What to do. Tally how many lines of these entries hold the string "sidebar". Return the number alone.

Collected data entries

______

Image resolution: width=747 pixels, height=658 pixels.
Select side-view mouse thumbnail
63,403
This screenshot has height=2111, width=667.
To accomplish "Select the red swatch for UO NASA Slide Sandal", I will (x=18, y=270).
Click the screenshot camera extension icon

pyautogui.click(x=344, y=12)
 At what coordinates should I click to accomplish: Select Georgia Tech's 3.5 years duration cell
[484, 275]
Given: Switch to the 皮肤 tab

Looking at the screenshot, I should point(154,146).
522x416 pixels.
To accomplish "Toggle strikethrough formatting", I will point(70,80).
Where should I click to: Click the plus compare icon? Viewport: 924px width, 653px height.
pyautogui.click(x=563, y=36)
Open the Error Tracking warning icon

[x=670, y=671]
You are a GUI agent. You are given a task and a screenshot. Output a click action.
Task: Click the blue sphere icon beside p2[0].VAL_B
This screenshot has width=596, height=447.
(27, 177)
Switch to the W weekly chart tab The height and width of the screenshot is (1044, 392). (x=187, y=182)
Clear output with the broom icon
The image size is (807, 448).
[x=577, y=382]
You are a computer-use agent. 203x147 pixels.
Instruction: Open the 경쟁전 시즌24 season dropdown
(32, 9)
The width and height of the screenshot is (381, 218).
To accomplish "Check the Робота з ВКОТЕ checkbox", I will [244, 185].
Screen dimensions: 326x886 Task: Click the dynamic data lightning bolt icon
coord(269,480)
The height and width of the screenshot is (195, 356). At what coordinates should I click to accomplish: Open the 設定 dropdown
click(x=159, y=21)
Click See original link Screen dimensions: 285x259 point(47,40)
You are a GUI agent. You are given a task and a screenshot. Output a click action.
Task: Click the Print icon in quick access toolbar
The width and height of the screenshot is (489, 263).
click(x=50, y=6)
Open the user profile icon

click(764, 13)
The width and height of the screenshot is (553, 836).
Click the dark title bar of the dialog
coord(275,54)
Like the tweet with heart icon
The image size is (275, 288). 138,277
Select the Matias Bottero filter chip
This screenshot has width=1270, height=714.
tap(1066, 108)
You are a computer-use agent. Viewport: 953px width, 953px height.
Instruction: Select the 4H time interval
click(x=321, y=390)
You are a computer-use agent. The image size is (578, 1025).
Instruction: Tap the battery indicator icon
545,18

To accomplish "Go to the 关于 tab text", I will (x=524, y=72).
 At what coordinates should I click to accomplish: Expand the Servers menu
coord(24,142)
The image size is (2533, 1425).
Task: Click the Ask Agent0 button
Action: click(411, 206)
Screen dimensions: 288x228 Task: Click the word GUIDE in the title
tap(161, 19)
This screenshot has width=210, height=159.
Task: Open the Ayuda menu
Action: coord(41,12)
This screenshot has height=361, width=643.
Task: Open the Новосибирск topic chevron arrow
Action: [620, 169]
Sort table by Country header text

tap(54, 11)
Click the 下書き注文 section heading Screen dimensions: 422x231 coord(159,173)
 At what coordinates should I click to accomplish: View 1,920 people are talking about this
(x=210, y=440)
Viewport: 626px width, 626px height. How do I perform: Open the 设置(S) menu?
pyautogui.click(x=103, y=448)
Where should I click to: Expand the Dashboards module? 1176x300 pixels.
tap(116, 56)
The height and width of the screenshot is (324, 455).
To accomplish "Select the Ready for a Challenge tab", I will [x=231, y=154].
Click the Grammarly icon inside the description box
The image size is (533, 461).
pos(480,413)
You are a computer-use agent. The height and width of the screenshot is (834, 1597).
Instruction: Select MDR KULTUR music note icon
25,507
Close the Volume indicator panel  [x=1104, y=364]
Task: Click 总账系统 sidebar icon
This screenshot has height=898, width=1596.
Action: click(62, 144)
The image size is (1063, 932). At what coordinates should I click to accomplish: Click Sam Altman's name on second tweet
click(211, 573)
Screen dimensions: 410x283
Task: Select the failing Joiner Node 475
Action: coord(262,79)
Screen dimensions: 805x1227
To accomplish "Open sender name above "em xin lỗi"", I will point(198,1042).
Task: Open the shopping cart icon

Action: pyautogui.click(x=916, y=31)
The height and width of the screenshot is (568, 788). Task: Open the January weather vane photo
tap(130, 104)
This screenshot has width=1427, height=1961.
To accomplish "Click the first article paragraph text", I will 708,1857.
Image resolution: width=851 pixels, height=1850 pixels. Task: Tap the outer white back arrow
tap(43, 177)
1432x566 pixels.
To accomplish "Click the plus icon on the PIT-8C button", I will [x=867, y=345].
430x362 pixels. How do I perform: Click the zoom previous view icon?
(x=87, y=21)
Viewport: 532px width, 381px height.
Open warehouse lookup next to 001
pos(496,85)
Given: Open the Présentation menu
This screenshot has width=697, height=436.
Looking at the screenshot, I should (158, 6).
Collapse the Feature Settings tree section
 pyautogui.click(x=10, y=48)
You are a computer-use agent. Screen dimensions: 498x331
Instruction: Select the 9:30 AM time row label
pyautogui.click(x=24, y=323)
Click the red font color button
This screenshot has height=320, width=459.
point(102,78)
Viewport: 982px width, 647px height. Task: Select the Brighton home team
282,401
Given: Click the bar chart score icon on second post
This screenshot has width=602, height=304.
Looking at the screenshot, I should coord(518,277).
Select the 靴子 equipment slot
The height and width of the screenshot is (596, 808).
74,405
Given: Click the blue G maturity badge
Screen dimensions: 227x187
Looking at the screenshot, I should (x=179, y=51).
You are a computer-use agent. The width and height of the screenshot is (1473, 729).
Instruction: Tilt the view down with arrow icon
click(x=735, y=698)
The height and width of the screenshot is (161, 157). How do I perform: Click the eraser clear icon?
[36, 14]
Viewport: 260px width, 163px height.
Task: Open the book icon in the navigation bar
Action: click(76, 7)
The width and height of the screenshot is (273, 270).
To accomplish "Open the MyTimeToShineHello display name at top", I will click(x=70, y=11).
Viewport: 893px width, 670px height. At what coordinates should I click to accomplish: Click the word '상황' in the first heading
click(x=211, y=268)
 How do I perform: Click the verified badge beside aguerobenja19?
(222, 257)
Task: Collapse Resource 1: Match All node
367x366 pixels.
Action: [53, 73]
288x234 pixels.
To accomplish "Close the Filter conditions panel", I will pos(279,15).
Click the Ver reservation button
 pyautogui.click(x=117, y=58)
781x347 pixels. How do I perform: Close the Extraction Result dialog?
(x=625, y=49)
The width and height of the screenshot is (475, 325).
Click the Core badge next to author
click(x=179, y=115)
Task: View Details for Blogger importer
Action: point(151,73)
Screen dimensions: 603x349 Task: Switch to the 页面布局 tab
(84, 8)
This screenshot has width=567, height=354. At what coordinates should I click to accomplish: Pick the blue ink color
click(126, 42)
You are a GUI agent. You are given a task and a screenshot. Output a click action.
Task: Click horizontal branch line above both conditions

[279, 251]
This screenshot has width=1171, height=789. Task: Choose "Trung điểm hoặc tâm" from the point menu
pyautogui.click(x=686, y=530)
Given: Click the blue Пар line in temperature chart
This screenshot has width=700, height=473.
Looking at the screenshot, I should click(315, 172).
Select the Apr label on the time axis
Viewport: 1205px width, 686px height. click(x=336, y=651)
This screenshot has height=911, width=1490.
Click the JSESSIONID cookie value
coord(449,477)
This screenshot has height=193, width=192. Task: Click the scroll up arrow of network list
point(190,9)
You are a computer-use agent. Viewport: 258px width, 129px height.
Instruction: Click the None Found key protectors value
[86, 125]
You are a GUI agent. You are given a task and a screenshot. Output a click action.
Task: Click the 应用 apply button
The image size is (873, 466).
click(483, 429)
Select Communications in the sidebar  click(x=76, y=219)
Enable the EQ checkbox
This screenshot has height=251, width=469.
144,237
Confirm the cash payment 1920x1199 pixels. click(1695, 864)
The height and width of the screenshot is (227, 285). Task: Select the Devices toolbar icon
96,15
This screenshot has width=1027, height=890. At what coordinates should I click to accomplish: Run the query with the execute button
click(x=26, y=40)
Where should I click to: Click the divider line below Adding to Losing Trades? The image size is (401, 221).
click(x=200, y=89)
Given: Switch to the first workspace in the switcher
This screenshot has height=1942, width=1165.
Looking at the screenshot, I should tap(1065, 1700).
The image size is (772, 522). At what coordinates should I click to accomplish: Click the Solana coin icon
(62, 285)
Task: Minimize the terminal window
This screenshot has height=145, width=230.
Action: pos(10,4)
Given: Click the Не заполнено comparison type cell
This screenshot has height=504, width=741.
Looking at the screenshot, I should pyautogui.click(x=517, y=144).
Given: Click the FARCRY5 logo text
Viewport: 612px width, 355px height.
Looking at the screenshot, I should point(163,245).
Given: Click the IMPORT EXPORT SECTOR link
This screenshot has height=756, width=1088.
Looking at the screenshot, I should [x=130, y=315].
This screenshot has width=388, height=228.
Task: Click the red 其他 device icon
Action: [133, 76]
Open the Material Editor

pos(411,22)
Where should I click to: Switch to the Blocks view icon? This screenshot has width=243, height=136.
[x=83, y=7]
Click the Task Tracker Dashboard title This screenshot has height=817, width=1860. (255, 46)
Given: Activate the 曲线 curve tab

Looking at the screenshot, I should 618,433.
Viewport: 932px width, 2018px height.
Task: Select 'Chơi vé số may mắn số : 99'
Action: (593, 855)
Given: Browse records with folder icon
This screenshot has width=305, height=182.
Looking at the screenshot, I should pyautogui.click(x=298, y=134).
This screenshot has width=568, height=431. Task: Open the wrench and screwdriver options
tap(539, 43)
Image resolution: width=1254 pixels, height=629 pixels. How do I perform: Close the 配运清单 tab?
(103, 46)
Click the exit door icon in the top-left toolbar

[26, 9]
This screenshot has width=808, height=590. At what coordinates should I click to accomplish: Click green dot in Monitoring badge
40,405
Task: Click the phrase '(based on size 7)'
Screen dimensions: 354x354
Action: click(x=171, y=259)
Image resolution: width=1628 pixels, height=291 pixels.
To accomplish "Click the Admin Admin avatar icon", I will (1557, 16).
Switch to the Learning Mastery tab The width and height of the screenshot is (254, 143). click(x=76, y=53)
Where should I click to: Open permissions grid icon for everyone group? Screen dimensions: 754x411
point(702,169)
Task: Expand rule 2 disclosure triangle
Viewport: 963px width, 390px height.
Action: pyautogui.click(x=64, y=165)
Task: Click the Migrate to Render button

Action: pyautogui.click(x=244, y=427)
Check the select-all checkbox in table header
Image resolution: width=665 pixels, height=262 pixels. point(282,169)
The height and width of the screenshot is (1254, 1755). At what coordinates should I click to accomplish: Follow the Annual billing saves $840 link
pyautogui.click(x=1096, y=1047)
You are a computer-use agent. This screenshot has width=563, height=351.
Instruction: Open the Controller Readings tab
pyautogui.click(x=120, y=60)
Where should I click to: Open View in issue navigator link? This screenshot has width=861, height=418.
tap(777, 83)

______

Answer for this exercise. 2